Graph Description: Draw a number line. Put an open circle at $-\frac{11}{3}$ (which is about -3.67) and shade to the left. Put another open circle at $-3$ and shade to the right. Explain
This is a question about absolute value inequalities. Absolute value means how far a number is from zero, always positive.

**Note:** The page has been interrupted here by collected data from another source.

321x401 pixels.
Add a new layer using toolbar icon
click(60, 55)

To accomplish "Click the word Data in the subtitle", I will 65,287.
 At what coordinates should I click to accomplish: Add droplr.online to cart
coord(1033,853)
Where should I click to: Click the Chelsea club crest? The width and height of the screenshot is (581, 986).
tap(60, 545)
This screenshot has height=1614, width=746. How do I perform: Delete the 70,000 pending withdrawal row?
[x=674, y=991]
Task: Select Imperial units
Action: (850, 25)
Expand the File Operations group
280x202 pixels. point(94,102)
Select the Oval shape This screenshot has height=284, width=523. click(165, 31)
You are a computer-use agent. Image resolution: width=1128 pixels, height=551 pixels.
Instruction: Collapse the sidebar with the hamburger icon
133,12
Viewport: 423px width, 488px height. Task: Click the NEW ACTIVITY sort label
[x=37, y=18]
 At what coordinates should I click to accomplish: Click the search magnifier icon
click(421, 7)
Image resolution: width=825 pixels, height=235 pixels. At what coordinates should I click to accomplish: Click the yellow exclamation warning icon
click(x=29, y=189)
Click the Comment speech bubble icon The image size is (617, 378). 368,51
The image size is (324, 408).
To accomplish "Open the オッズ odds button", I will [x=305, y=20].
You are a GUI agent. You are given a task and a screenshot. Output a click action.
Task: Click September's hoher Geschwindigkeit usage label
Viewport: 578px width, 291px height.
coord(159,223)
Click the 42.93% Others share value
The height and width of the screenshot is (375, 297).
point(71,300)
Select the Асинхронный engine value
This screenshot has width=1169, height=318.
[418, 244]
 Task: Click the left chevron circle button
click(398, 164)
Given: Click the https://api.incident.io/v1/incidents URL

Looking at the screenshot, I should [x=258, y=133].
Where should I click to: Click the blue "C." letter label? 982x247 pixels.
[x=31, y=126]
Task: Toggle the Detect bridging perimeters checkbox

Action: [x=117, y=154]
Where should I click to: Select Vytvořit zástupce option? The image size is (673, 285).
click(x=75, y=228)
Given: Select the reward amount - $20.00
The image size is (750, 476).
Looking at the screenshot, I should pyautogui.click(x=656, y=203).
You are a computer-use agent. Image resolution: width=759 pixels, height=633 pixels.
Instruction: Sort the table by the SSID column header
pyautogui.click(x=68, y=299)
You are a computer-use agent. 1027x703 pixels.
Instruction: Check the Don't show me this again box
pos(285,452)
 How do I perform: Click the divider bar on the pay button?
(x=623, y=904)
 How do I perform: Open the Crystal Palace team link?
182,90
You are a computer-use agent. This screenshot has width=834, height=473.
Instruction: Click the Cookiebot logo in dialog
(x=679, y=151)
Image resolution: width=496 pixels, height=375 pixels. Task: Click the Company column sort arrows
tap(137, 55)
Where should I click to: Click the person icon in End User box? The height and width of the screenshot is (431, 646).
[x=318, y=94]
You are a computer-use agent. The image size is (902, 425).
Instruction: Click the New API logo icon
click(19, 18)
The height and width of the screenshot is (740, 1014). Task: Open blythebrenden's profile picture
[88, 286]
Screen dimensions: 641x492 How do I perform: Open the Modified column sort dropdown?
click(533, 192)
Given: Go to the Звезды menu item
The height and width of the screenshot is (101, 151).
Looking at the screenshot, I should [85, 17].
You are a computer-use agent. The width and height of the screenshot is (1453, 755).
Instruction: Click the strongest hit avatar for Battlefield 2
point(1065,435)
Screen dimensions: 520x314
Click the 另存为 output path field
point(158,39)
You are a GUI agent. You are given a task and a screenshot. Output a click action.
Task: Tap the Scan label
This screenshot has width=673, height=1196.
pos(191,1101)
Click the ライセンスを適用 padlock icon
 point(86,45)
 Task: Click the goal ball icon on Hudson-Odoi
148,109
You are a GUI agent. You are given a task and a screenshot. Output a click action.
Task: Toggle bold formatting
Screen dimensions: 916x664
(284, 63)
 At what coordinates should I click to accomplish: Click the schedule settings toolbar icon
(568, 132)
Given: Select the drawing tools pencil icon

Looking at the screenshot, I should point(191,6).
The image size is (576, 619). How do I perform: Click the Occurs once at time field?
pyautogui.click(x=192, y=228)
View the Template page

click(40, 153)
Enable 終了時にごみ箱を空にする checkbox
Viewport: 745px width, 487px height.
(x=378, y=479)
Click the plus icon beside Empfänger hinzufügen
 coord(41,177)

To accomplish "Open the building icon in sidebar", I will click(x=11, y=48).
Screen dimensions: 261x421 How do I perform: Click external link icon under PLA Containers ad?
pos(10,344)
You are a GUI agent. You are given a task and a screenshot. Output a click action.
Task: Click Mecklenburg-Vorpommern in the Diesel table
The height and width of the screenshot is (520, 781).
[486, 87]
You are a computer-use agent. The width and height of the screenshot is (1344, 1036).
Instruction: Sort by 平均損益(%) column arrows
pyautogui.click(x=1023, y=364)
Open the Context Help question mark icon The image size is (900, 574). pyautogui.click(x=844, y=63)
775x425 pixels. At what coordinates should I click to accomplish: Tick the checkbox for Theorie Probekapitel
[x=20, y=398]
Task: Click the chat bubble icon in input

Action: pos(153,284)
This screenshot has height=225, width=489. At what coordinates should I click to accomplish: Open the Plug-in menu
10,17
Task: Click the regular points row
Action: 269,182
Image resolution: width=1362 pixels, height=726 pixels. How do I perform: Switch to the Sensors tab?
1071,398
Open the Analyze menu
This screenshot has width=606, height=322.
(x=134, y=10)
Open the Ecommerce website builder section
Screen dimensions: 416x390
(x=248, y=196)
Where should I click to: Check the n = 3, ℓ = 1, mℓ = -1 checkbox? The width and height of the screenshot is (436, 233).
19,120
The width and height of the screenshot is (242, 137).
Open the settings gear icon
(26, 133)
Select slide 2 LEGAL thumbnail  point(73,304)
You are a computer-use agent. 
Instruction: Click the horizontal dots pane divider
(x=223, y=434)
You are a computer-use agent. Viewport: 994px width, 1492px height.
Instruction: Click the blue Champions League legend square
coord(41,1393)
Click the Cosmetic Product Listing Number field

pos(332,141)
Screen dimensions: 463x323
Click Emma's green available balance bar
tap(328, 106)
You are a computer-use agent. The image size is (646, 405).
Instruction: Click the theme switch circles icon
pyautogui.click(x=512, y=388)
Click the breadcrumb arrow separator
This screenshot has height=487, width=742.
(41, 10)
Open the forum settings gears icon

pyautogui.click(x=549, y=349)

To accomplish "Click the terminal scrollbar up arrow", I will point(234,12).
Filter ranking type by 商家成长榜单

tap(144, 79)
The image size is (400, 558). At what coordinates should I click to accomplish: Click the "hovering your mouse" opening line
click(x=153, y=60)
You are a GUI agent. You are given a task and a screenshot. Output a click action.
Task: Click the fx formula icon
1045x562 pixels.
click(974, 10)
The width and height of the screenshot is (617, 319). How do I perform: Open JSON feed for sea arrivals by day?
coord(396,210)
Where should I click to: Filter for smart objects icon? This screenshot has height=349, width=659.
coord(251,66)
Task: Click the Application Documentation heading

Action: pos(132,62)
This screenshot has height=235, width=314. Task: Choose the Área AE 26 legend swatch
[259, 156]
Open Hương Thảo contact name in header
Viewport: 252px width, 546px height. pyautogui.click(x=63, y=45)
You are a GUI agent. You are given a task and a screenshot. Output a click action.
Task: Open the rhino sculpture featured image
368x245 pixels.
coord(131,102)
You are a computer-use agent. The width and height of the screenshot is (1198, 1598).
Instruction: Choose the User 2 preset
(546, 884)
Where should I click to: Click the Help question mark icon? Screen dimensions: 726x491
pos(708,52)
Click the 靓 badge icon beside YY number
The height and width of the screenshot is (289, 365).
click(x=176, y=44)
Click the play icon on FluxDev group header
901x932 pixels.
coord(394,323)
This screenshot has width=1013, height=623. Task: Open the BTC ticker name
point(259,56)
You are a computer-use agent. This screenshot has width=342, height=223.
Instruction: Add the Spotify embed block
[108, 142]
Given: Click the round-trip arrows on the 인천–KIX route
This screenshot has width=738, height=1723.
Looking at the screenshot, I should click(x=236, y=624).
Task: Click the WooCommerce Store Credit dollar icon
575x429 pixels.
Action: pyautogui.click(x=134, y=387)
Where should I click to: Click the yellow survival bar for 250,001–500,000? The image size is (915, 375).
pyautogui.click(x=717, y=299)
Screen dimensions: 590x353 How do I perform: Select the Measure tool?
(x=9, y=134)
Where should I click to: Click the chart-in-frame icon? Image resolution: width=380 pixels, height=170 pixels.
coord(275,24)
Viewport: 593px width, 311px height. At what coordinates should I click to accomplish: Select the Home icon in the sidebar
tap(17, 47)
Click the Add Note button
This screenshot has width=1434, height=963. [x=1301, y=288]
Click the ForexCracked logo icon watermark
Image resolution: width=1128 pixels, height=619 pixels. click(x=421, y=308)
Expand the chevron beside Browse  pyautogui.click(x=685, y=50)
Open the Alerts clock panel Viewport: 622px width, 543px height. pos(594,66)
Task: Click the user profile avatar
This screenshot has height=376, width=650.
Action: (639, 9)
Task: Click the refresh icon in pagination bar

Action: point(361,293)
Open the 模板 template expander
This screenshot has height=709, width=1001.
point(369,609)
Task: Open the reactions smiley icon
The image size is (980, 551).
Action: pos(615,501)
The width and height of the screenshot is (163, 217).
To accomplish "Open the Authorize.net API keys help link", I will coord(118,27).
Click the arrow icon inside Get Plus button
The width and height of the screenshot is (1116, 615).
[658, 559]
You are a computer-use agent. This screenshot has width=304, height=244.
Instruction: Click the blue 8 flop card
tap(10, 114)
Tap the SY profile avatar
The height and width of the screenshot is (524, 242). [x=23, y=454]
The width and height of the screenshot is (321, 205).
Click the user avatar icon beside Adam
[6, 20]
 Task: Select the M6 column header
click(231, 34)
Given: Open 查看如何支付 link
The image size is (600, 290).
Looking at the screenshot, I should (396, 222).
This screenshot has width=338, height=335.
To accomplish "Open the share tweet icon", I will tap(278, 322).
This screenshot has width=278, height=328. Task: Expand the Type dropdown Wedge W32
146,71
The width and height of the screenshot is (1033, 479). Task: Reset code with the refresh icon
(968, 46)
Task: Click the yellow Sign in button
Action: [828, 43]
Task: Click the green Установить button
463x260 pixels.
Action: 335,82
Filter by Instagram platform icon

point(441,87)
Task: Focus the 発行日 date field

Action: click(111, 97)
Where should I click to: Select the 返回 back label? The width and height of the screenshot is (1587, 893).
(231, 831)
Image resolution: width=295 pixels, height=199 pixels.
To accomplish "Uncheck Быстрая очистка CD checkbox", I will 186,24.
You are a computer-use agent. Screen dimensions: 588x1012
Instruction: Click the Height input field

When an absolute value is *greater than* a number, it means the expression inside has to be either bigger than that number or smaller than the negative of that number. . The solving step is:

1. **Get the absolute value by itself:**
We have $|10+3x|+1 > 2$.
To get rid of the `+1`, we subtract `1` from both sides, just like balancing a scale!
$|10+3x| > 2 - 1$
$|10+3x| > 1$

2. **Split it into two parts:**
Since the absolute value of something is greater than 1, it means the `something` ($10+3x$) must be either greater than `1` OR less than `-1`.
* Part 1: $10+3x > 1$
* Part 2: $10+3x < -1$

3. **Solve each part for x:**
* **Solving Part 1 ($10+3x > 1$):**
First, we want to get the `3x` by itself. We subtract `10` from both sides:
$3x > 1 - 10$
$3x > -9$
Now, to get `x` alone, we divide both sides by `3`:
$x > -9 / 3$
$x > -3$

* **Solving Part 2 ($10+3x < -1$):**
Again, get `3x` by itself by subtracting `10` from both sides:
$3x < -1 - 10$
$3x < -11$
Then, divide both sides by `3` to find `x`:
$x < -11 / 3$

4. **Put the solutions together:**
So, our answer is `x` is greater than `-3` OR `x` is less than `-11/3`.
Since `-11/3` is about `-3.67`, it's smaller than `-3`.
This means our numbers are either way out to the left (less than -11/3) or way out to the right (greater than -3) on the number line.

5. **Write in interval notation:**
* `x < -11/3` means everything from negative infinity up to, but not including, -11/3. We write this as $(-\infty, -\frac{11}{3})$.
* `x > -3` means everything from just above -3 to positive infinity. We write this as $(-3, \infty)$.
* Since it's "OR", we use a union symbol ($\cup$) to combine them: $(-\infty, -\frac{11}{3}) \cup (-3, \infty)$.

6. **Graph the solution:**
Imagine a number line. You'd put an open circle at `-11/3` (because `x` can't be exactly `-11/3`) and draw a line shading to the left. Then, you'd put another open circle at `-3` (because `x` can't be exactly `-3`) and draw a line shading to the right. This shows all the numbers that work for the inequality!